- _Exercise brief_
Everything from the line holding "Image resolution: width=1378" through the last line below must be repeated exactly, and nothing else.
*** Opening Supplied records ***
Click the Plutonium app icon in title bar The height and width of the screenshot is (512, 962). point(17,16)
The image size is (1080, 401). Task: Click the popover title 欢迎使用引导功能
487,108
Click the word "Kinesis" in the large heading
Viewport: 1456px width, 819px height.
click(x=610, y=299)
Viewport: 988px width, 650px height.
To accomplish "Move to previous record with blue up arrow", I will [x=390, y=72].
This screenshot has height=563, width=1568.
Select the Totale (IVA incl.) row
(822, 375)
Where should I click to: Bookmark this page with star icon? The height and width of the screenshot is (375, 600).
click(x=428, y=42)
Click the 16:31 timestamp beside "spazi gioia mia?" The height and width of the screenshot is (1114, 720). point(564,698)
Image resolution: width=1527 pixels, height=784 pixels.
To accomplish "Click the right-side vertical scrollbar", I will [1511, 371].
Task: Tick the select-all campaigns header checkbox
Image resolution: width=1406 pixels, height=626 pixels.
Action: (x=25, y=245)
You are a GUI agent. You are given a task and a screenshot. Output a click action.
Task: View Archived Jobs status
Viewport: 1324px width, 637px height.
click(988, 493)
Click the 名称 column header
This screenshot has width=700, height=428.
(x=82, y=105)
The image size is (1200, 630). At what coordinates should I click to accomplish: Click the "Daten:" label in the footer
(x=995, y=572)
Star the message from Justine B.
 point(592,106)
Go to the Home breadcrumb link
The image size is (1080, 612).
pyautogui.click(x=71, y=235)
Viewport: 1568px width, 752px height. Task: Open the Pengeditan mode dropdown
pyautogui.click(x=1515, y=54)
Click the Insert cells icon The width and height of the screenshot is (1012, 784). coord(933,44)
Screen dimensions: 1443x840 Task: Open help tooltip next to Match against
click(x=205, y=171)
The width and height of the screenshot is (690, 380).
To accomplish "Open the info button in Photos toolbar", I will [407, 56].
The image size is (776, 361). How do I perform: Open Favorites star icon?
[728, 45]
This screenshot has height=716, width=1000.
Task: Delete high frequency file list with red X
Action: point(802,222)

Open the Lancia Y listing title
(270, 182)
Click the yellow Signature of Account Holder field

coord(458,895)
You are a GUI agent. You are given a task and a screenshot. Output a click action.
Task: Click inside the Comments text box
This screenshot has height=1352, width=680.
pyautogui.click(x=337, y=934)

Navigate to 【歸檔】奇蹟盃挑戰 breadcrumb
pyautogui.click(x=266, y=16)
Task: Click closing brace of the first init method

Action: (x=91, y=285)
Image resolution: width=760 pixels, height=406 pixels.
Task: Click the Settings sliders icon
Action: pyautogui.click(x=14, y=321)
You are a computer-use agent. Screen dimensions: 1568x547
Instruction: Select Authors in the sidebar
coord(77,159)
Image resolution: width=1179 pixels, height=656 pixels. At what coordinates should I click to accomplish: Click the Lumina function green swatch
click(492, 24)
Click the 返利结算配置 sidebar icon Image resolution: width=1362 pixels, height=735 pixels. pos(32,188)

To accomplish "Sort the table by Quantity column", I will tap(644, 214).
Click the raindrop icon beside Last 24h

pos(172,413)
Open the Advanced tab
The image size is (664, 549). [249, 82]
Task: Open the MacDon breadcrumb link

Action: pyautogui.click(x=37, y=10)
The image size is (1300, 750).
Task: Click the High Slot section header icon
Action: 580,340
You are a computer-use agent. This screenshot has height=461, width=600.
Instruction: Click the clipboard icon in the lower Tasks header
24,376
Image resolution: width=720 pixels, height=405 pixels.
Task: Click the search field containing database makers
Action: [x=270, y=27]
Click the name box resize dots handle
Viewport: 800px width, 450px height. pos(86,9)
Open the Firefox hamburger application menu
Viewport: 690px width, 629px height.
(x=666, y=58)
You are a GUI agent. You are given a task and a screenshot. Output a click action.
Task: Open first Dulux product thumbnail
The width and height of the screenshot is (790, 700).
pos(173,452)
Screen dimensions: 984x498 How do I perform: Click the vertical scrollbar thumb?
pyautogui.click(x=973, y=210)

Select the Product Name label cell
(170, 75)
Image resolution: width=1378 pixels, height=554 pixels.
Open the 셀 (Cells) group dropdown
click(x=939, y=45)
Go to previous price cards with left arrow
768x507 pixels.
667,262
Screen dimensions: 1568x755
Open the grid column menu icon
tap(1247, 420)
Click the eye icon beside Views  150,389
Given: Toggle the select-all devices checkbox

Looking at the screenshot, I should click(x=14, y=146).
*** Closing Supplied records ***
- _Response to this task_
Image resolution: width=1378 pixels, height=554 pixels.
Open the 셀 (Cells) group dropdown
click(x=939, y=45)
Go to previous price cards with left arrow
768x507 pixels.
667,262
Screen dimensions: 1568x755
Open the grid column menu icon
tap(1247, 420)
Click the eye icon beside Views  150,389
Given: Toggle the select-all devices checkbox

Looking at the screenshot, I should click(x=14, y=146).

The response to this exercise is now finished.